Step 2: Finding the Characteristic Vectors (Eigenvectors)

For each characteristic value we found, there's a special vector (a set of three numbers) that goes with it. We find these by plugging each λ back into our (A - λI) matrix and solving a system of equations where the matrix multiplied by our vector (let's call it (v₁, v₂, v₃)) equals zero. It's like finding a group of numbers that fit a specific rule! We use a method called "row operations" to simplify the matrix and find the vector.

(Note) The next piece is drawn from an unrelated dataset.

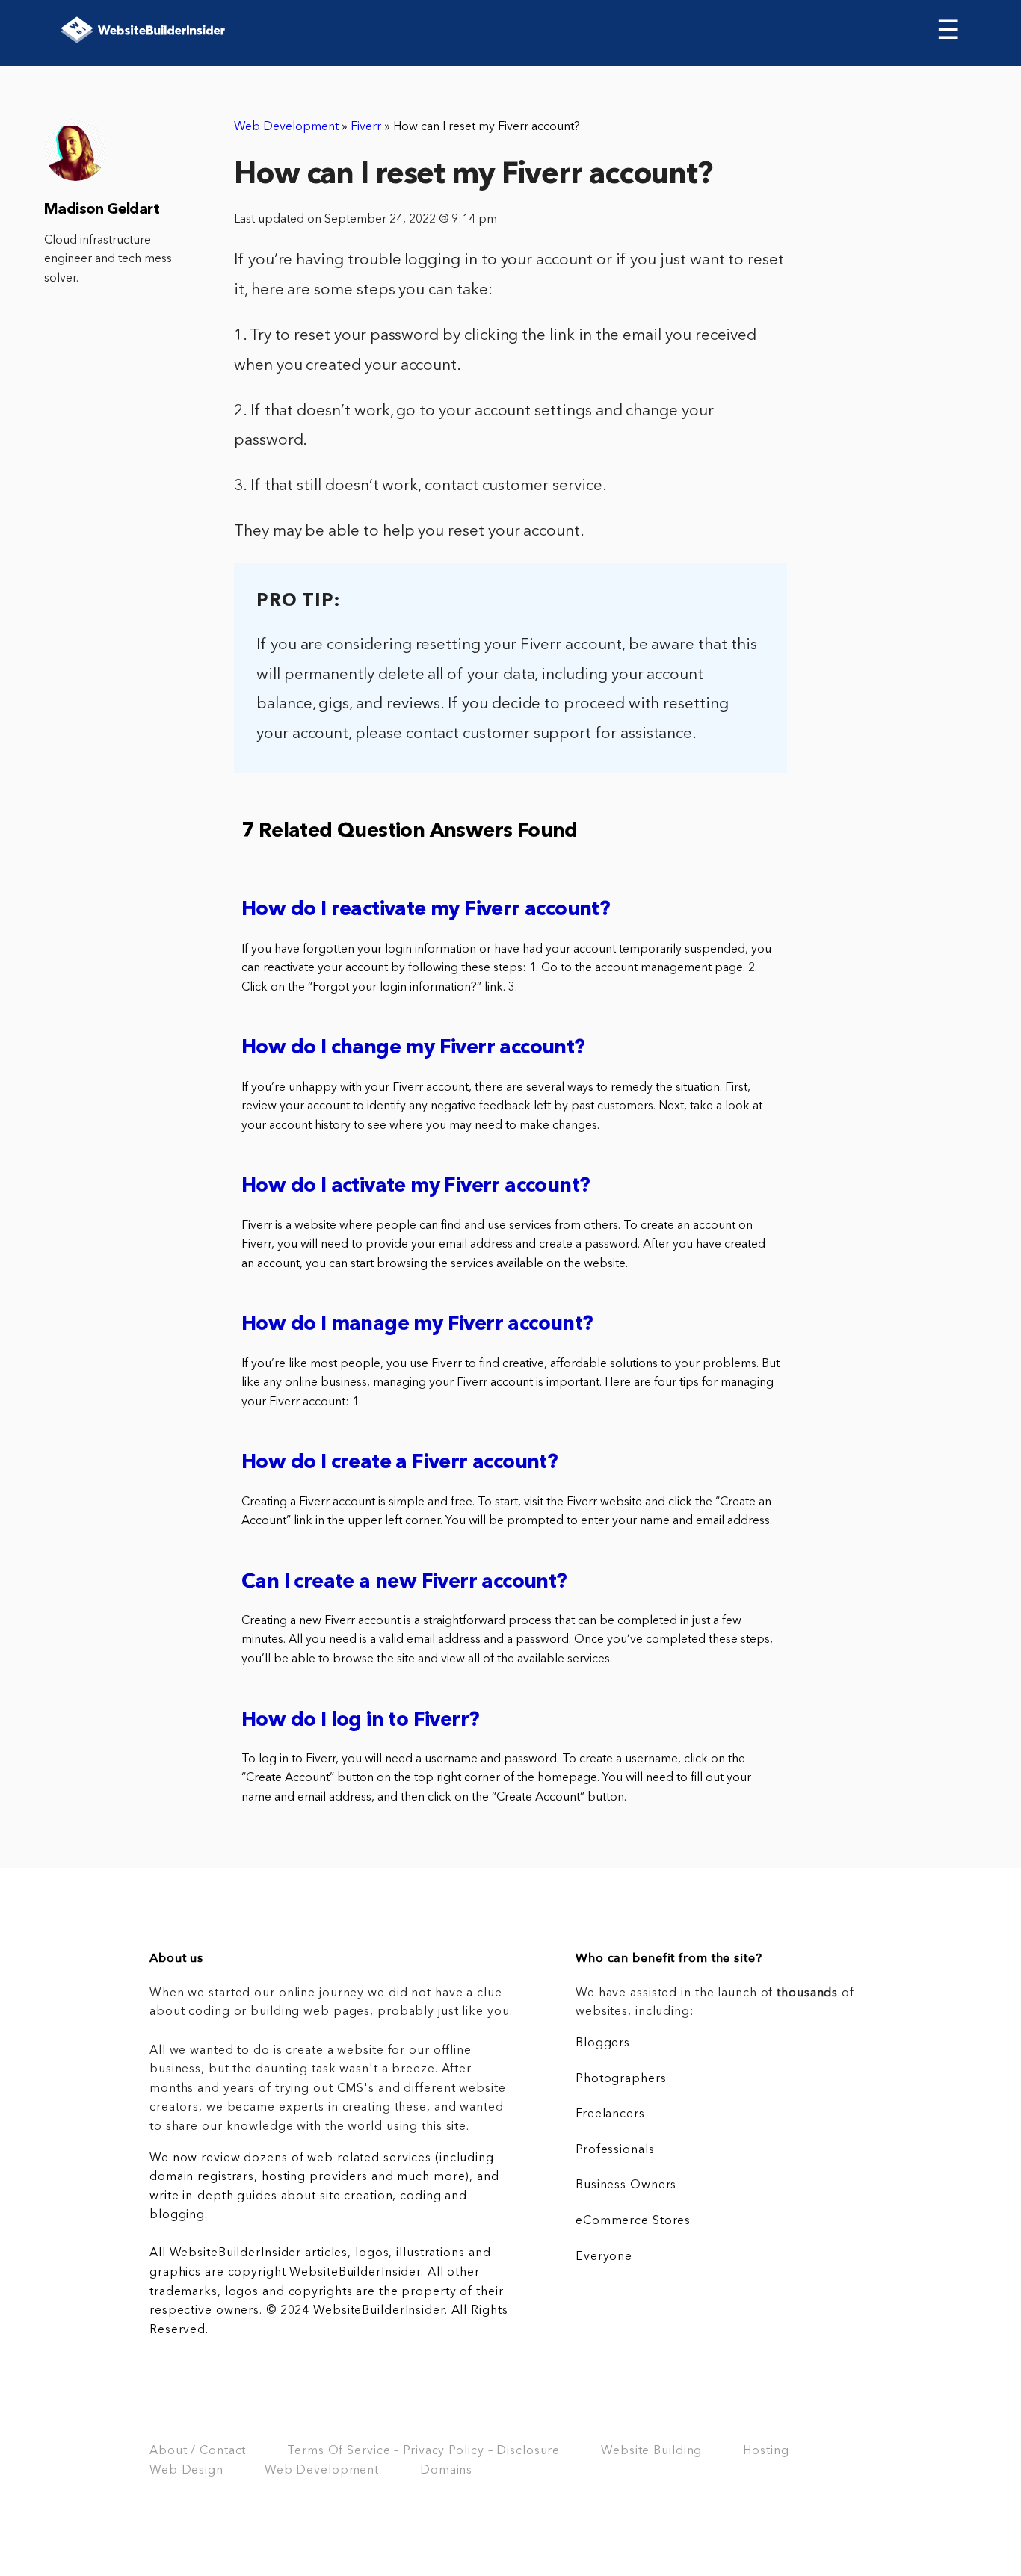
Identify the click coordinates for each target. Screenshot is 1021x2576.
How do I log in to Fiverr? (360, 1721)
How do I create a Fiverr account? (399, 1463)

For λ = 1: We put λ = 1 into the (A - λI) matrix:
```
-6  -12   6
 1    4  -1
-7  -10   7
```
When we do row operations to simplify this (like adding rows together or multiplying a row by a number to make zeros), we find that the vector (v₁, v₂, v₃) must satisfy: v₁ - v₃ = 0 (so v₁ = v₃) v₂ = 0 If we pick v₃ = 1 (we can pick any non-zero number, 1 is easy!), then v₁ = 1. So, for λ = 1, a characteristic vector is (1, 0, 1).

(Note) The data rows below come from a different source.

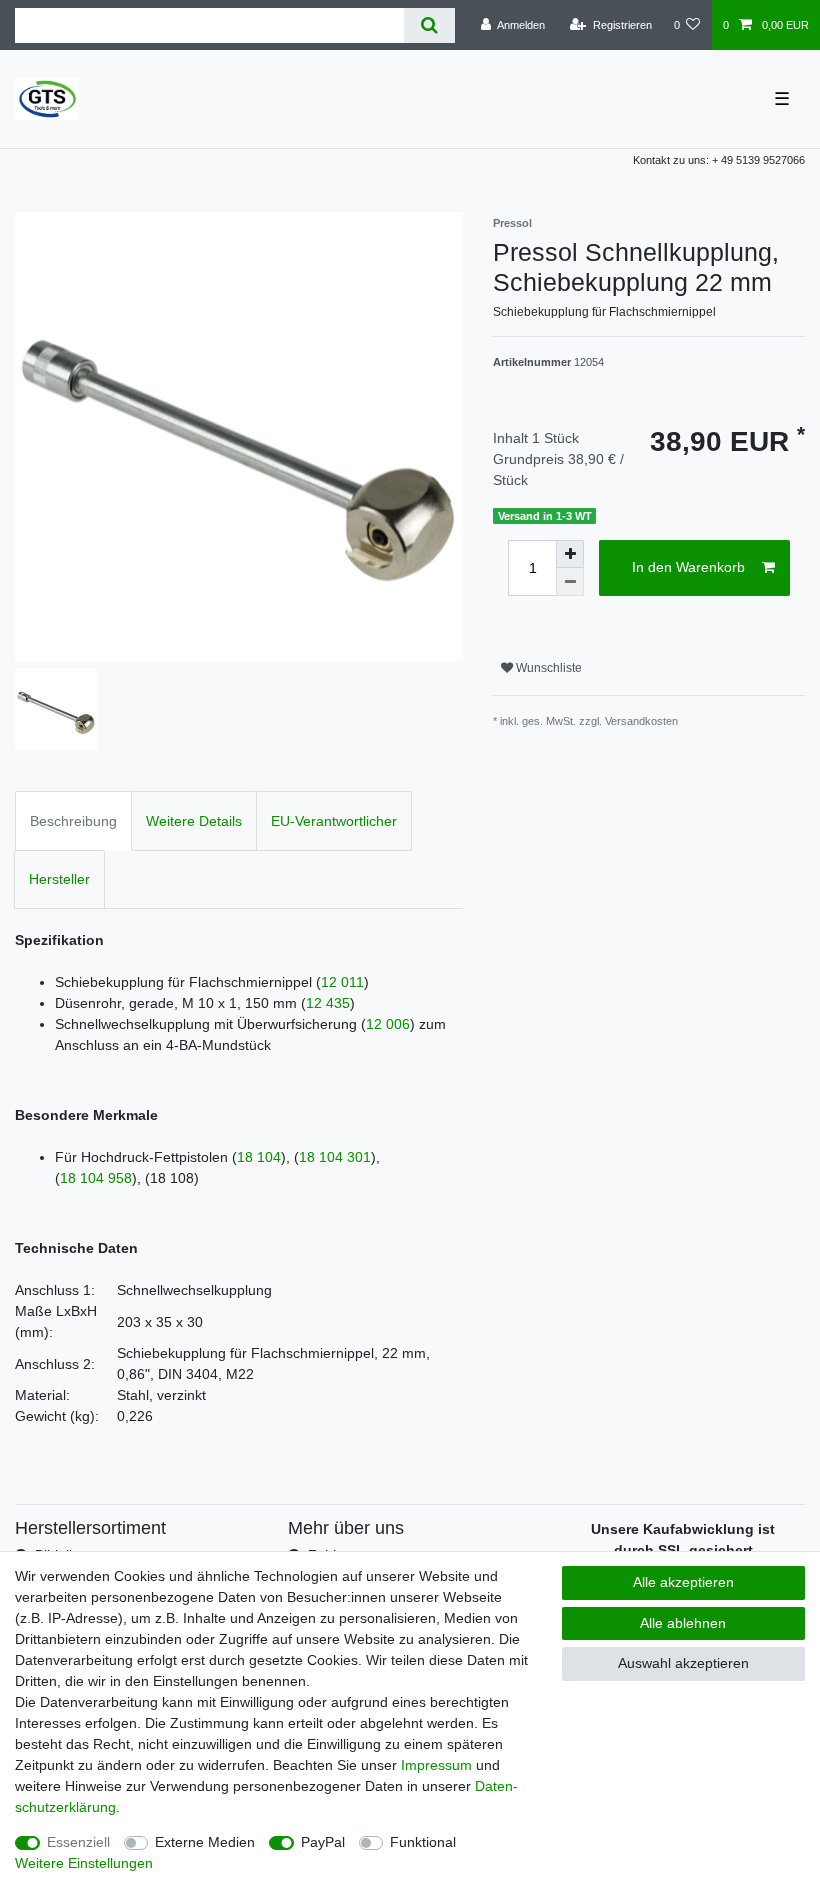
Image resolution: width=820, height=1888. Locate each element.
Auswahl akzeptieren (683, 1663)
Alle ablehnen (683, 1623)
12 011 (342, 982)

For λ = 3: We put λ = 3 into the (A - λI) matrix:
```
-8  -12   6
 1    2  -1
-7  -10   5
```
After simplifying with row operations, we find the relationships: 2v₂ = v₃ v₁ = 0 If we pick v₂ = 1, then v₃ = 2. And v₁ = 0. So, for λ = 3, a characteristic vector is (0, 1, 2).
For λ = 4: We put λ = 4 into the (A - λI) matrix:
```
-9  -12   6
 1    1  -1
-7  -10   4
```
After simplifying with row operations, we find the relationships: v₂ = -v₃ v₁ = 2v₃ If we pick v₃ = 1, then v₂ = -1. And v₁ = 2(1) = 2. So, for λ = 4, a characteristic vector is (2, -1, 1).